Segundo premio ganó la Biznaga de Oro a la mejor película en el pasado Festival de Málaga, además de los premios a mejor dirección y montaje. Generó de inmediato el runrún -de vez en cuando la crítica sí sirve para algo- de que era una película muy especial, importante. Su existencia es casi un milagro: ha sido un proyecto de larguísima gestación, al borde del descarrilamiento. Lo inició Jonás Trueba, con el guionista granadino Fernando Navarro, pero no se puso de acuerdo con los miembros del grupo sobre el enfoque y lo abandonó. Lo retomó Lacuesta, con Navarro abordo, pero en pleno rodaje tuvo que marcharse por un grave problema familiar. Entonces Pol Rodríguez asumió el papel de codirector sobre el terreno, con Lacuesta en remoto.

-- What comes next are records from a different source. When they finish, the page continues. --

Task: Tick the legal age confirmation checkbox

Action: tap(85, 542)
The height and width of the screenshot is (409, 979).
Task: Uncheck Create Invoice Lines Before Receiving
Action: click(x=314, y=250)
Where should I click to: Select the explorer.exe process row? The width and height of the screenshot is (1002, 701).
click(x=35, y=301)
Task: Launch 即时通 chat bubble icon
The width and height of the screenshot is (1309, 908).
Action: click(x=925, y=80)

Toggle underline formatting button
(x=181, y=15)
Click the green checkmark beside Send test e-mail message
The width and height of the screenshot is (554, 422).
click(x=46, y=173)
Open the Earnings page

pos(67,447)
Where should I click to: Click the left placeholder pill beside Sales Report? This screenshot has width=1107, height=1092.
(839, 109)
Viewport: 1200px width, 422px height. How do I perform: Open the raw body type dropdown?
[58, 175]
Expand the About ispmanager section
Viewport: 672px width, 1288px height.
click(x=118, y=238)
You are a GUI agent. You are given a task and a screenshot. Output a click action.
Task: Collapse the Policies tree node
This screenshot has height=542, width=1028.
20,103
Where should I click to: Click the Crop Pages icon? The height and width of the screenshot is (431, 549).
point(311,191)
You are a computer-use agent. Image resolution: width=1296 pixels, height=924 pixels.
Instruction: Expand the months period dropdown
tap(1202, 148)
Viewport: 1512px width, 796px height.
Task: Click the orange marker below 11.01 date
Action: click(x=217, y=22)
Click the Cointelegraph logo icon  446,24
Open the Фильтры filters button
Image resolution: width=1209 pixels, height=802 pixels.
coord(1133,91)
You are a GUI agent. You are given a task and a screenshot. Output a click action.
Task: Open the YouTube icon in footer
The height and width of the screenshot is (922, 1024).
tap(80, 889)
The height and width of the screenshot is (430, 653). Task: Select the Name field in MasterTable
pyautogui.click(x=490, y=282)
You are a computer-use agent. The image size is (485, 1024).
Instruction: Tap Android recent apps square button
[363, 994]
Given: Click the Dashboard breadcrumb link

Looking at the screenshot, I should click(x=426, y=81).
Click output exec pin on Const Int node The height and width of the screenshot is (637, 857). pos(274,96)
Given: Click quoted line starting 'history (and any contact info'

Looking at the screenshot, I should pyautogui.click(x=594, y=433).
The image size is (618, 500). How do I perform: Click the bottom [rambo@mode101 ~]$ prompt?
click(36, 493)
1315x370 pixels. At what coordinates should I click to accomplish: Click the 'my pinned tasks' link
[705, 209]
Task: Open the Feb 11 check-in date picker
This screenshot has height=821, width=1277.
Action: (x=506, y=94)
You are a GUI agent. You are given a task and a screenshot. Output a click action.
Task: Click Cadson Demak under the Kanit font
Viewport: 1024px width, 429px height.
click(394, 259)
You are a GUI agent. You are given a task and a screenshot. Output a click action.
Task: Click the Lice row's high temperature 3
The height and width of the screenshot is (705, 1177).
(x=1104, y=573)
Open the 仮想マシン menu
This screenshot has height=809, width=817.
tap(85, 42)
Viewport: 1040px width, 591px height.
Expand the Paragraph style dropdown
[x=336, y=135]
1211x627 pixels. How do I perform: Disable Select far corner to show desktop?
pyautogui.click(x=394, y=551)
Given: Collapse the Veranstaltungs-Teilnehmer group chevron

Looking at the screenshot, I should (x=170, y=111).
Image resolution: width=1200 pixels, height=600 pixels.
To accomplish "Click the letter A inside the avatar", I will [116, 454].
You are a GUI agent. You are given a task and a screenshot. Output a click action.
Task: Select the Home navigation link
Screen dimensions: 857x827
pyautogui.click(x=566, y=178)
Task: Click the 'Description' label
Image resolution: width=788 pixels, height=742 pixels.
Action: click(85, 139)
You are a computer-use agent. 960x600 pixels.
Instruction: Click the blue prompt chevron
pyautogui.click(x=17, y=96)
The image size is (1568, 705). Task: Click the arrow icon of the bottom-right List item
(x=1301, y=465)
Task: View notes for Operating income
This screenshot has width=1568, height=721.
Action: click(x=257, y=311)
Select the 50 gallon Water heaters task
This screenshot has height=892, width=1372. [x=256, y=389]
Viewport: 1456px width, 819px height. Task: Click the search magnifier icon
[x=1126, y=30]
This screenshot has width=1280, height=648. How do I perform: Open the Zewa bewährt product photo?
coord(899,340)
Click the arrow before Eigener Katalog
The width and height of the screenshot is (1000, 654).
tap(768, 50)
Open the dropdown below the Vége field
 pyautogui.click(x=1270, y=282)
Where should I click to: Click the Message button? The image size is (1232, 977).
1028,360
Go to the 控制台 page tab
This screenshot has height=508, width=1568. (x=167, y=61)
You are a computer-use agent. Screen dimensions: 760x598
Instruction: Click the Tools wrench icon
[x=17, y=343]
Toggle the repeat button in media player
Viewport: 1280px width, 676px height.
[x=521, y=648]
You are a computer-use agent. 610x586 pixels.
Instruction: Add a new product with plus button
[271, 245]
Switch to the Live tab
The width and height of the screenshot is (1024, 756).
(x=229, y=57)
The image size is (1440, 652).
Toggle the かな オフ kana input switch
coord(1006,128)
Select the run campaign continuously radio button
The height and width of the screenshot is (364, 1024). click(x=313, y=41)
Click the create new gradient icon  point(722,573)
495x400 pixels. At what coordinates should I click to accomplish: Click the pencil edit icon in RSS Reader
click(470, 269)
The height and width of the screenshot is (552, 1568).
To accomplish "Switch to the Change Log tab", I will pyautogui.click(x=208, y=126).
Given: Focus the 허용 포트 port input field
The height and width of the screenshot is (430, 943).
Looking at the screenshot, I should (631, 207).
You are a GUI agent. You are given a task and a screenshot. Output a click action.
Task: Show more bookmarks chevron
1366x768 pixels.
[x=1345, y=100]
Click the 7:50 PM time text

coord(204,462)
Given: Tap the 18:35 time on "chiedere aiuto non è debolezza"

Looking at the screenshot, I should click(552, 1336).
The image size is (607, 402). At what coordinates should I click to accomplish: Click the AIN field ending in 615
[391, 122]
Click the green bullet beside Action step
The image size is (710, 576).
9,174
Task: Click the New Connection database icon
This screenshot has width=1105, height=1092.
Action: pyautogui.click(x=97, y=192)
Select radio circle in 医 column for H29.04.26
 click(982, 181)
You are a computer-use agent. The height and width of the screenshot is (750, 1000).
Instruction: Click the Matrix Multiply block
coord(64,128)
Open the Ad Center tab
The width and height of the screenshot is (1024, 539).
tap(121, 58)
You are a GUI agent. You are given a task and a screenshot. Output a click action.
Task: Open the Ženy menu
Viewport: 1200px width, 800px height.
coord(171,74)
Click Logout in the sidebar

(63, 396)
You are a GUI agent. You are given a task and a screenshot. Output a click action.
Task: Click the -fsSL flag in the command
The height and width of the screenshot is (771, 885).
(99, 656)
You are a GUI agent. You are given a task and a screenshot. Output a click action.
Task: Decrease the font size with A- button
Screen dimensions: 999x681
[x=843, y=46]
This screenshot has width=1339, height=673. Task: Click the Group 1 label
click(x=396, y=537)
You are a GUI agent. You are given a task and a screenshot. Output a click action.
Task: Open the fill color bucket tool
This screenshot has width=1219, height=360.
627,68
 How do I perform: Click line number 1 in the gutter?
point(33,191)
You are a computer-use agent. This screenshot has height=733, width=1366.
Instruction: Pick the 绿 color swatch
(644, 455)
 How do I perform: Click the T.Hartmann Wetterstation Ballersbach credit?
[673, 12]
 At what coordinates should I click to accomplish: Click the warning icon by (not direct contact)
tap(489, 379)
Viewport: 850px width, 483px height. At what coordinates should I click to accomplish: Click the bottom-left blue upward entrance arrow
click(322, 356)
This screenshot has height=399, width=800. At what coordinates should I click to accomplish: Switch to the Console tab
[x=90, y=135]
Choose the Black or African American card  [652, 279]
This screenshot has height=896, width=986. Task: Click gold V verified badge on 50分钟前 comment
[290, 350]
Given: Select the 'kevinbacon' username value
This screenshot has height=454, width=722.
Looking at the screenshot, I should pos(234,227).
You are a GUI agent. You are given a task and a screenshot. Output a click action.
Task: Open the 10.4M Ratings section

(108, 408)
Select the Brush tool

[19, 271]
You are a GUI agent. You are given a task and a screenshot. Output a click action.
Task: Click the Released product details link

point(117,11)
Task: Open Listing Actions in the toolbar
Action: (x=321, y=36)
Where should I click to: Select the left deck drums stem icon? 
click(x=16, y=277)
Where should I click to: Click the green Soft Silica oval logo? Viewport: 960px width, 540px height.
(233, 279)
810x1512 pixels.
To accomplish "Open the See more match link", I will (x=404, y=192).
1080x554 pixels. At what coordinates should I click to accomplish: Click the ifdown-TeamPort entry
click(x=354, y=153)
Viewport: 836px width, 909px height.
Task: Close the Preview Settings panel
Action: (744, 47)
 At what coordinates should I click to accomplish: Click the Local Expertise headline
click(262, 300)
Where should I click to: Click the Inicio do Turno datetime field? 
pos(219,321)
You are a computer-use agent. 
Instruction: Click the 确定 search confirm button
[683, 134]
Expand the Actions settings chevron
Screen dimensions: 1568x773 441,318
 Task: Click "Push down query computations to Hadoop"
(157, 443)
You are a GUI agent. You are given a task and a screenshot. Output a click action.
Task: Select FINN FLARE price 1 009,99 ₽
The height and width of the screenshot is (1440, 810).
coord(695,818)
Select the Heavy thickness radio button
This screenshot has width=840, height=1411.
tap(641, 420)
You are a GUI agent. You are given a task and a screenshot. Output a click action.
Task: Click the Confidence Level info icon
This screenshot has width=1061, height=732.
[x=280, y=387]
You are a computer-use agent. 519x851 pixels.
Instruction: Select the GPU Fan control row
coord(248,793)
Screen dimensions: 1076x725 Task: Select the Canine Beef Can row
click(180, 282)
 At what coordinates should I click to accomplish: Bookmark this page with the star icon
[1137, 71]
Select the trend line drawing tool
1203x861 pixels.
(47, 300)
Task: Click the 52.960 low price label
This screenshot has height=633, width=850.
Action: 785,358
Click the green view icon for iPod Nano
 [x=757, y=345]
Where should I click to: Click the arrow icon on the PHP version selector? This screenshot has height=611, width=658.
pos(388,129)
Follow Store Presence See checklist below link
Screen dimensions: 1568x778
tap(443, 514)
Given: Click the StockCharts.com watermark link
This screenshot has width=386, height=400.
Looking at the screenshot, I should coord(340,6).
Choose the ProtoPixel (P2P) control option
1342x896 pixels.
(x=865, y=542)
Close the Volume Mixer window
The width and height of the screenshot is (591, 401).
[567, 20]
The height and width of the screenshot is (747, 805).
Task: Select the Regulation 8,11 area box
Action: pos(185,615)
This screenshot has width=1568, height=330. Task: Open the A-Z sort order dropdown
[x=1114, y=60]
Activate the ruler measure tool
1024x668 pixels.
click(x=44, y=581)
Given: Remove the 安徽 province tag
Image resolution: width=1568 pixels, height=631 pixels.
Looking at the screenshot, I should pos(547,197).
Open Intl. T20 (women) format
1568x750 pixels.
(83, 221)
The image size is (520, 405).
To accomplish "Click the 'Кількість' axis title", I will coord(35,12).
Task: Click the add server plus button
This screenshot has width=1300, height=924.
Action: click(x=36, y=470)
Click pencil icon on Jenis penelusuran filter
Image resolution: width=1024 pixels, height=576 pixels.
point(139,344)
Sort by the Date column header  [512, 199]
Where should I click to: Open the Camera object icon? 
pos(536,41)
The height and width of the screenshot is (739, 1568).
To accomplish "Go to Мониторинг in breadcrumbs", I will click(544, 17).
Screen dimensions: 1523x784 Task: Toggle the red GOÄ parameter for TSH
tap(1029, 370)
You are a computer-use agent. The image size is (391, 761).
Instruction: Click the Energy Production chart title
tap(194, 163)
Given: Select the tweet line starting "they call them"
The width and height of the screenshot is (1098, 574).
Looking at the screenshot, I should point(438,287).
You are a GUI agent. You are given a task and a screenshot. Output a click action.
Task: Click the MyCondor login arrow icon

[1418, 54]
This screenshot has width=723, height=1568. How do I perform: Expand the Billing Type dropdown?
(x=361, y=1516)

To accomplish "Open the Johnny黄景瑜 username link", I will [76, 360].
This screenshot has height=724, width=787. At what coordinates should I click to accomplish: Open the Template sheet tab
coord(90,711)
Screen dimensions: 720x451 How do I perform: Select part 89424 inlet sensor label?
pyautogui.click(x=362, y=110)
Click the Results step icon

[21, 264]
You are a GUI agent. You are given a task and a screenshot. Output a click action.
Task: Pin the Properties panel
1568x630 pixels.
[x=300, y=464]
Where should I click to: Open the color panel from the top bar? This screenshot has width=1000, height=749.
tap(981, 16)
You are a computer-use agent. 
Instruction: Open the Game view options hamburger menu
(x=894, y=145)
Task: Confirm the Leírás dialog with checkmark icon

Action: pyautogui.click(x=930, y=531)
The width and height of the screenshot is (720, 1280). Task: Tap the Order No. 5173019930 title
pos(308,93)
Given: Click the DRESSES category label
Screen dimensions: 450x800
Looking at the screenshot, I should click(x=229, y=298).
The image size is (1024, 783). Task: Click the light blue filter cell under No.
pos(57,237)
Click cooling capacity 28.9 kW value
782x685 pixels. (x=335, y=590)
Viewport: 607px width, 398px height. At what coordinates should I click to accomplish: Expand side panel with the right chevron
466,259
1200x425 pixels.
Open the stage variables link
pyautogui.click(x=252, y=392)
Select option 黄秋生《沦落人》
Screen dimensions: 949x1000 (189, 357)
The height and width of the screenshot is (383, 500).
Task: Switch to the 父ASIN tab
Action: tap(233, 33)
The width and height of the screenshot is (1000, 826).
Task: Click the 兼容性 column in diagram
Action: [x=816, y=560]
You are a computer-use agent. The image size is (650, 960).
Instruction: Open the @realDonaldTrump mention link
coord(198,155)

En cuanto a la relación con Los Planetas, un grupo con fama de cultivar el secretismo, accedieron a dar los derechos de las canciones sin inmiscuirse. Se les consultaron detalles, pero con el compromiso de que Lacuesta haría el largometraje que quería. Nada de biopic hagiográfico, nada de imbécil celebración del desmadre rockero. Una película poética y veraz sobre las heridas de la juventud. Una conmovedora historia de amor y amistad a tres bandas. La mejor película posible sobre Los Planetas o sobre su leyenda. Y por encima de todo una apuesta cinematográfica audaz, heterodoxa y libre. Un hito del cine español.